━━━ TEXT EXCERPT ━━━

By Lukanyo Mnyanda and Maria Petrakis

Nov. 16 (Bloomberg) -- Greek bonds dropped as the nation’s deteriorating finances deterred investors from owning the government’s debt.

The difference in yield, or spread, between 10-year Greek securities and benchmark German bunds widened to 156 basis points, the most since July 16. The yield on the bond climbed 11 basis points to 4.89 percent as of 4:45 p.m. in Athens. The yield has risen 22 basis points in the past three days.

Greece’s central bank asked domestic lenders to outline potential funding sources in coming months as the European Central Bank begins to tighten the liquidity it provides to Europe’s banking system, Euro2day reported. A reduction in banks’ access to cash might dent their appetite for bonds and halt gains in the euro-area’s best performing bond market this year just as the government boosts borrowing.

“Confidence in Greek bonds is pretty edgy at the moment,” said Orlando Green, a fixed-income strategist in London at Calyon, the investment-banking arm of Credit Agricole SA. “There are worries about Greece’s growth and budget outlook. Rumors circulating around are having a more profound effect because the fundamentals are so poor.”

Greek Central Bank

In a letter to the institutions, the Athens-based central bank said Greek lenders as a whole had borrowed amounts that were proportionally greater than other countries in the 16- nation euro area, the Web site said, without saying where it got the information. Greek banks have borrowed a total of 42 billion euros ($63 billion) of the 570 billion euros the ECB has pumped into the system, according to Euro2day.

Greece’s central bank had advised a number of commercial banks to be more “prudent” in participating in the European Central Bank’s 12-month liquidity offerings in December, to facilitate their exit from the one-off measures, the bank said in an e-mailed statement today.

━━━

### [WRITTEN TASK 1]
Reproduce the records word for word, everything from the line containing "What do you see at coordinates (36, 402)" down to the line containing "center [119, 2485].", with both of those lines included.
The article on Greek bonds has no connection to the records that come after it.

━━━ EXTRACTED RECORDS ━━━

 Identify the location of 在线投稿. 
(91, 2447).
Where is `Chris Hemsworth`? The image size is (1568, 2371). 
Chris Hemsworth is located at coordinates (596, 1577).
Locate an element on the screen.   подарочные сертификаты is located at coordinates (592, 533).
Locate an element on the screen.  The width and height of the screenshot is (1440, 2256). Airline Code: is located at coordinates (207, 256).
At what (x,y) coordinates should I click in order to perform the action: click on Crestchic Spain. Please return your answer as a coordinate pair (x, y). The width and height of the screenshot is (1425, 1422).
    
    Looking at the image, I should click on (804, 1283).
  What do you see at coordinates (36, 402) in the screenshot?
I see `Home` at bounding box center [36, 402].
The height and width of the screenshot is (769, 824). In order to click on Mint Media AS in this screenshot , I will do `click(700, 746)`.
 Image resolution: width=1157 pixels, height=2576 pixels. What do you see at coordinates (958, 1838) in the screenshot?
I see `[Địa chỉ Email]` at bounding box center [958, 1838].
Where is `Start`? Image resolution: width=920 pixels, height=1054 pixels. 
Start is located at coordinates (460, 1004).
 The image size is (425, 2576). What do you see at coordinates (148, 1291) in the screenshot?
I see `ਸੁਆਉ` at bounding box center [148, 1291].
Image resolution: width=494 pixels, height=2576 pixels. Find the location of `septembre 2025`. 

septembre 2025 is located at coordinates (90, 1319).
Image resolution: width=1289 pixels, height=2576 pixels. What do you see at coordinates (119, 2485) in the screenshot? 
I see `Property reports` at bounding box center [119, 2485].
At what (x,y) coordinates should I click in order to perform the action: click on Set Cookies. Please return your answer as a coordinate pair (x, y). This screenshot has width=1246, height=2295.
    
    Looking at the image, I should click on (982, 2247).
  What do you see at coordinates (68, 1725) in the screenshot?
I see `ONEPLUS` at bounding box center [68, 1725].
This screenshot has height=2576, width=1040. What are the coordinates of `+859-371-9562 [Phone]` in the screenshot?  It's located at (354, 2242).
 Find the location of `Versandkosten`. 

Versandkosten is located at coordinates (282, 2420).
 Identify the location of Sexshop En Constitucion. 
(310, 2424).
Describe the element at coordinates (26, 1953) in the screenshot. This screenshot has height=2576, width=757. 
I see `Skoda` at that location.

━━━

### [WRITTEN TASK 2]
Transcribe the article on Greek bonds word for word, everything from "Greece’s central bank asked" down to "government boosts borrowing.".

### [TASK RESULT 1]
  What do you see at coordinates (36, 402) in the screenshot?
I see `Home` at bounding box center [36, 402].
The height and width of the screenshot is (769, 824). In order to click on Mint Media AS in this screenshot , I will do `click(700, 746)`.
 Image resolution: width=1157 pixels, height=2576 pixels. What do you see at coordinates (958, 1838) in the screenshot?
I see `[Địa chỉ Email]` at bounding box center [958, 1838].
Where is `Start`? Image resolution: width=920 pixels, height=1054 pixels. 
Start is located at coordinates (460, 1004).
 The image size is (425, 2576). What do you see at coordinates (148, 1291) in the screenshot?
I see `ਸੁਆਉ` at bounding box center [148, 1291].
Image resolution: width=494 pixels, height=2576 pixels. Find the location of `septembre 2025`. 

septembre 2025 is located at coordinates (90, 1319).
Image resolution: width=1289 pixels, height=2576 pixels. What do you see at coordinates (119, 2485) in the screenshot? 
I see `Property reports` at bounding box center [119, 2485].

### [TASK RESULT 2]
Greece’s central bank asked domestic lenders to outline potential funding sources in coming months as the European Central Bank begins to tighten the liquidity it provides to Europe’s banking system, Euro2day reported. A reduction in banks’ access to cash might dent their appetite for bonds and halt gains in the euro-area’s best performing bond market this year just as the government boosts borrowing.